A New Technique for Astrophotography

Balancing light areas with dark areas is always a feature of high contrast scenes like this one captured a few weeks ago. But with interesting challenges, sometimes you chance upon new discoveries.

To deal with the differences in brightness between the building and the night sky, I made 2 copies of the image in lightroom and processed the sky and building separately. One brighter for the sky, the other darker for the building and then opened them both as layers in Photoshop and used a mask to blend them together. 

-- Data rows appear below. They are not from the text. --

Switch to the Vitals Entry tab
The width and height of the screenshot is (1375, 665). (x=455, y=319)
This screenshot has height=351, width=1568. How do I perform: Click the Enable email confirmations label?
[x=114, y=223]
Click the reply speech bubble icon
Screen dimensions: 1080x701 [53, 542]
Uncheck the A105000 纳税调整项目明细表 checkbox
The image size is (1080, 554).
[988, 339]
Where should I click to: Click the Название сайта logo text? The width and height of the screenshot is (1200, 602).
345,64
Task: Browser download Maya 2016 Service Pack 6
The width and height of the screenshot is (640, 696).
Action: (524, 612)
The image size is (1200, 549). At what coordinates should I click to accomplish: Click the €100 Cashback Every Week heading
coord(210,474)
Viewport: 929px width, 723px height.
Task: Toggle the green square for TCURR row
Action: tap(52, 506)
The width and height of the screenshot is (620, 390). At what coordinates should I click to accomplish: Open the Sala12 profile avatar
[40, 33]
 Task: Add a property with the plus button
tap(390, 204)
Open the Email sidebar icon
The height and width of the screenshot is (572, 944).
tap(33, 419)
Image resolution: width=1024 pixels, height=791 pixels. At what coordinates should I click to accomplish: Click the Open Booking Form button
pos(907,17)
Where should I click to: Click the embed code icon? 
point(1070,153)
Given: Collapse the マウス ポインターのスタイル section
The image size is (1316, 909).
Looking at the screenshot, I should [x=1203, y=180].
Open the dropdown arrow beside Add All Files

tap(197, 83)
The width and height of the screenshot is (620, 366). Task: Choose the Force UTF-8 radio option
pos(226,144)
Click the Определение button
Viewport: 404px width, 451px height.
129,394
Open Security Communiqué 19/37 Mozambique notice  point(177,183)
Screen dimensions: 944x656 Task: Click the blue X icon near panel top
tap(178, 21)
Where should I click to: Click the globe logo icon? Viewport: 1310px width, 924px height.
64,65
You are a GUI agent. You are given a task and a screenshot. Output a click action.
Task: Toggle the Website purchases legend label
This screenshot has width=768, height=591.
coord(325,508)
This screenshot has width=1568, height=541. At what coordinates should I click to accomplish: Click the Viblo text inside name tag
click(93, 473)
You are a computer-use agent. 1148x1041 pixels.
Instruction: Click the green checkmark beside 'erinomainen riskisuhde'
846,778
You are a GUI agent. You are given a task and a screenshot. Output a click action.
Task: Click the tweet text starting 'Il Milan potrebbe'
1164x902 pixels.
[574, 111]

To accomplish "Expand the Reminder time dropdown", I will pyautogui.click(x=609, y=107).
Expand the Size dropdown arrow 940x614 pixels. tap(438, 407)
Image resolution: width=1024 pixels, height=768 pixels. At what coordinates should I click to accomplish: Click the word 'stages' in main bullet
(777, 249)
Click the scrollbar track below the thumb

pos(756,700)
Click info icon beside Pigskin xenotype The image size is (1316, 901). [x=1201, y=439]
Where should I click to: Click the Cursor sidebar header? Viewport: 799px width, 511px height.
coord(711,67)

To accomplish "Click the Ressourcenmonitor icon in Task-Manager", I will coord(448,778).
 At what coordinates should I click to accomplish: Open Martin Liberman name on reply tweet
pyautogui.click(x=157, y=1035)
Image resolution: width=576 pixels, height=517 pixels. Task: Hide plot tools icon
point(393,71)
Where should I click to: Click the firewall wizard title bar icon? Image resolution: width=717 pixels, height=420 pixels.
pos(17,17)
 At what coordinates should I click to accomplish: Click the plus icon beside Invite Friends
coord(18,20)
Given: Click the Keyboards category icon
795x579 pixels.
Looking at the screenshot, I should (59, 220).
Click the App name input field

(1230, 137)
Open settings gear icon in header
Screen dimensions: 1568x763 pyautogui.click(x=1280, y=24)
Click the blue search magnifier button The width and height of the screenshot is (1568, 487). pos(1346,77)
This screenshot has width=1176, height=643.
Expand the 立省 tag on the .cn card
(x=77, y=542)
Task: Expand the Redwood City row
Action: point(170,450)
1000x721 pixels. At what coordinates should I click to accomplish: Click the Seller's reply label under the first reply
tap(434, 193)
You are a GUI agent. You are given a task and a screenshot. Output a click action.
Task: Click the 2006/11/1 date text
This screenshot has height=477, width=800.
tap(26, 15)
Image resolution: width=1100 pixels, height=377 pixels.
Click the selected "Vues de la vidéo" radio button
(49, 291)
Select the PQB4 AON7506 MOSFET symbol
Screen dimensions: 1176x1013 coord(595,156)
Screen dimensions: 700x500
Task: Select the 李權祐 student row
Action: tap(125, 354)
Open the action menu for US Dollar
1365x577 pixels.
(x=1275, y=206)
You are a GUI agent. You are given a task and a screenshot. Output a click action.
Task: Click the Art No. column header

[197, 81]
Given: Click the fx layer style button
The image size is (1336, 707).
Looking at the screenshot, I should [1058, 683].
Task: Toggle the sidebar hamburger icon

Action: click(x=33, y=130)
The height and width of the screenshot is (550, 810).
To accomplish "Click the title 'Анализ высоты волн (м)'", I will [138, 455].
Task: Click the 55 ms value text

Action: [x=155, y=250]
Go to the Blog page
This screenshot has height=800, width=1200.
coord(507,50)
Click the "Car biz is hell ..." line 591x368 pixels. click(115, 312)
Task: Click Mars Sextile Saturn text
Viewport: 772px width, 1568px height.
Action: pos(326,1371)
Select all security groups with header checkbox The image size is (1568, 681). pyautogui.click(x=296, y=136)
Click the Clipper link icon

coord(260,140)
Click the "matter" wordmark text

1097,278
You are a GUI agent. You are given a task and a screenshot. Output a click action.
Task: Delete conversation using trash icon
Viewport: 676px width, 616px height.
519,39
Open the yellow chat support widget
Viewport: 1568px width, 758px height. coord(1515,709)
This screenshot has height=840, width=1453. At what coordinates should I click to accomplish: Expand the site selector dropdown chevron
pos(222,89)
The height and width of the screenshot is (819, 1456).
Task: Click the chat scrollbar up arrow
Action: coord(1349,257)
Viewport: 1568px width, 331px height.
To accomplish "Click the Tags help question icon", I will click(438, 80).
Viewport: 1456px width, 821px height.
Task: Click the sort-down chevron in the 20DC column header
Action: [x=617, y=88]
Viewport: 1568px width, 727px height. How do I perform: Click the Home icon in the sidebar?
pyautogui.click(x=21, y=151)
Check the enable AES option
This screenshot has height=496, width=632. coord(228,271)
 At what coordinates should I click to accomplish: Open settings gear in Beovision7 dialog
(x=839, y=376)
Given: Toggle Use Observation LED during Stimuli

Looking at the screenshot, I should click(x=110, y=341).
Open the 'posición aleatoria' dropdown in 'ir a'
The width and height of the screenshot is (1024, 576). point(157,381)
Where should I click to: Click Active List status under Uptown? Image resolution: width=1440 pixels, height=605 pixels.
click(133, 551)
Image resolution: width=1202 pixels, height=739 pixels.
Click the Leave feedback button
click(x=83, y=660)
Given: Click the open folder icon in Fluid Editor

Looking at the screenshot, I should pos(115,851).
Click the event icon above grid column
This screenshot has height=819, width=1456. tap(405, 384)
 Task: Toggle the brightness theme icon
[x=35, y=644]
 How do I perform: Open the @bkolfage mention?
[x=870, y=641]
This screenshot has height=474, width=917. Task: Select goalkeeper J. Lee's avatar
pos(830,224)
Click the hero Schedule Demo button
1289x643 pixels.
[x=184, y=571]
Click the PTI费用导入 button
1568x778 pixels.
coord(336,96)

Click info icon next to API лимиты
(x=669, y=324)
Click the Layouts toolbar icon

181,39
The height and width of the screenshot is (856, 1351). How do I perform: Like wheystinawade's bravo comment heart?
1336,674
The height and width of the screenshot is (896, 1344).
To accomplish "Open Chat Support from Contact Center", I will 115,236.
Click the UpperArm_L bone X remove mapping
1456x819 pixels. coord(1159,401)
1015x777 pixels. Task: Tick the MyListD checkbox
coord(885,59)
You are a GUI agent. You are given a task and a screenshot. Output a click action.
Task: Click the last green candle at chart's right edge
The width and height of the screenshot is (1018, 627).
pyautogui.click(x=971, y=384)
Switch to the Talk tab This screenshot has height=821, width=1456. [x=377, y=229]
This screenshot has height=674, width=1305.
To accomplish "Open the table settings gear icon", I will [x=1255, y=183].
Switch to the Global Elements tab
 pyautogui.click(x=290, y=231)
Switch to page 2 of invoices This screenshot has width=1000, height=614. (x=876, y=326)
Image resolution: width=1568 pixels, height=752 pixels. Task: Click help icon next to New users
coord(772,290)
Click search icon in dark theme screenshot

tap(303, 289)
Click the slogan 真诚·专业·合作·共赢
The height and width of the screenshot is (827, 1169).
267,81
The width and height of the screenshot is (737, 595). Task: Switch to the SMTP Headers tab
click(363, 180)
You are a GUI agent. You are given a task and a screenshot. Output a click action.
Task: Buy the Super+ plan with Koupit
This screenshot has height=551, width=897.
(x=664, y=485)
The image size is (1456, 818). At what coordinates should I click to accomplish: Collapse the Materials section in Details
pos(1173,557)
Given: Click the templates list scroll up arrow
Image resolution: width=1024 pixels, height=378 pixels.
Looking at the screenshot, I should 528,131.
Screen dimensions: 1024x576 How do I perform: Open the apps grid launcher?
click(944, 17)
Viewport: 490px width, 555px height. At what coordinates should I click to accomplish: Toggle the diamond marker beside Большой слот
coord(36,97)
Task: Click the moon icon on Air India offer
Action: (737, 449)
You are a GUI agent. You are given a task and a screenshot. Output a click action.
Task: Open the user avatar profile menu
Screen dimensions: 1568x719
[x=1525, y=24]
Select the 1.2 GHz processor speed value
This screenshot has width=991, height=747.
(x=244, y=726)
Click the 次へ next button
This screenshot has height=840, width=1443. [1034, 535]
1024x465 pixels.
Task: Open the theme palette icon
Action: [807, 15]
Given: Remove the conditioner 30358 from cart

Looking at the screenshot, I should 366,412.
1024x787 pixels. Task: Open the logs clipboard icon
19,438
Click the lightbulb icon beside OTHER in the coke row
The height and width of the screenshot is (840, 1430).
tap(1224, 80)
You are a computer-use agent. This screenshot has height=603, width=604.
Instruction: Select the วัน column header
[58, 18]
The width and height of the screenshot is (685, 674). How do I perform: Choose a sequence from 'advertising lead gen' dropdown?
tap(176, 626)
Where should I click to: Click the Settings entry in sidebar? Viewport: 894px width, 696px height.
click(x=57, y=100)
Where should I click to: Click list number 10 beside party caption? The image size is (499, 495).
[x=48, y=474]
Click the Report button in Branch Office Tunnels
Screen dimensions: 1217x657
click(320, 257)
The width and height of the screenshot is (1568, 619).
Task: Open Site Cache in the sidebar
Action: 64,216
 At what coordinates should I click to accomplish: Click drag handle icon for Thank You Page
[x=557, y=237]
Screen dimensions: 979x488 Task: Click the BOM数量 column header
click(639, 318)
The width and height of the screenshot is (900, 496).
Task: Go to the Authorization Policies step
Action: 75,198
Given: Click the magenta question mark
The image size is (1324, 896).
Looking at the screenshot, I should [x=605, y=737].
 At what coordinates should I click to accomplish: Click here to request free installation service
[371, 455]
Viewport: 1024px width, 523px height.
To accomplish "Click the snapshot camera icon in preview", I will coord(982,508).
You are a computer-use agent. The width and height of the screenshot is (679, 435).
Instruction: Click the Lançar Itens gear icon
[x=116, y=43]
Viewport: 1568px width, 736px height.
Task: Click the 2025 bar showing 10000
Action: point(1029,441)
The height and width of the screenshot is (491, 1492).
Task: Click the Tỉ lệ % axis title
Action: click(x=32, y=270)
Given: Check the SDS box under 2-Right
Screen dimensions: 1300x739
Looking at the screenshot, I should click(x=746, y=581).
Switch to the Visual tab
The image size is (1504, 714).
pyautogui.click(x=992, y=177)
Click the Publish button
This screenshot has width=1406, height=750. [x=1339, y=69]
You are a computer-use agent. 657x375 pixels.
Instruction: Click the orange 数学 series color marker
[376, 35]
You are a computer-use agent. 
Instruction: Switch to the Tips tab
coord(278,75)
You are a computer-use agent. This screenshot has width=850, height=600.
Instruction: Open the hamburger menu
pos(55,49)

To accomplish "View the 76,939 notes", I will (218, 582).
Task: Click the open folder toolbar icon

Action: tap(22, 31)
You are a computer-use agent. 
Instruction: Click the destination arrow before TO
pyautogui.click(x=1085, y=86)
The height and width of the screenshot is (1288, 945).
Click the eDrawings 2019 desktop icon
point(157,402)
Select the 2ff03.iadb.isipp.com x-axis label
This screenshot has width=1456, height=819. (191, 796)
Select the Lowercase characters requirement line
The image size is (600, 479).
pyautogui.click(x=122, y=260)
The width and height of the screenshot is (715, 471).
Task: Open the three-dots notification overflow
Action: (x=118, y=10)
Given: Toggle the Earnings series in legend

Nothing new here so far, so you might ask what was my new discovery. With the exposure looking better now more into how I wanted to look, I decided why not play around with some options and see what comes out in the wash. Playing for me is when you don't really have an idea how to get from A to B nor a really solid idea of what B really is, just a feeling. So you follow that feeling, making decisions that feel right or have a hint that they might lead somewhere, in the hope it will lead you somewhere new. Sometimes it works and sometimes it doesn't but it's always worth a shot.

Since I was in Photoshop, I thought why not try Nik Define to help with the noise, it worked ok but not outstandingly so. Then I thought why not try some of the filters in Nik Color Efex 4 and see if I find something I like there. Well after trying a few other filters, enter the Bleach Bypass filter, all I can say is wow, it did a great job with contrast in the milky way and star filled sections of the image. I must remember this for later.

Never be afraid to play, some of my best techniques started this way... after all this is art not science.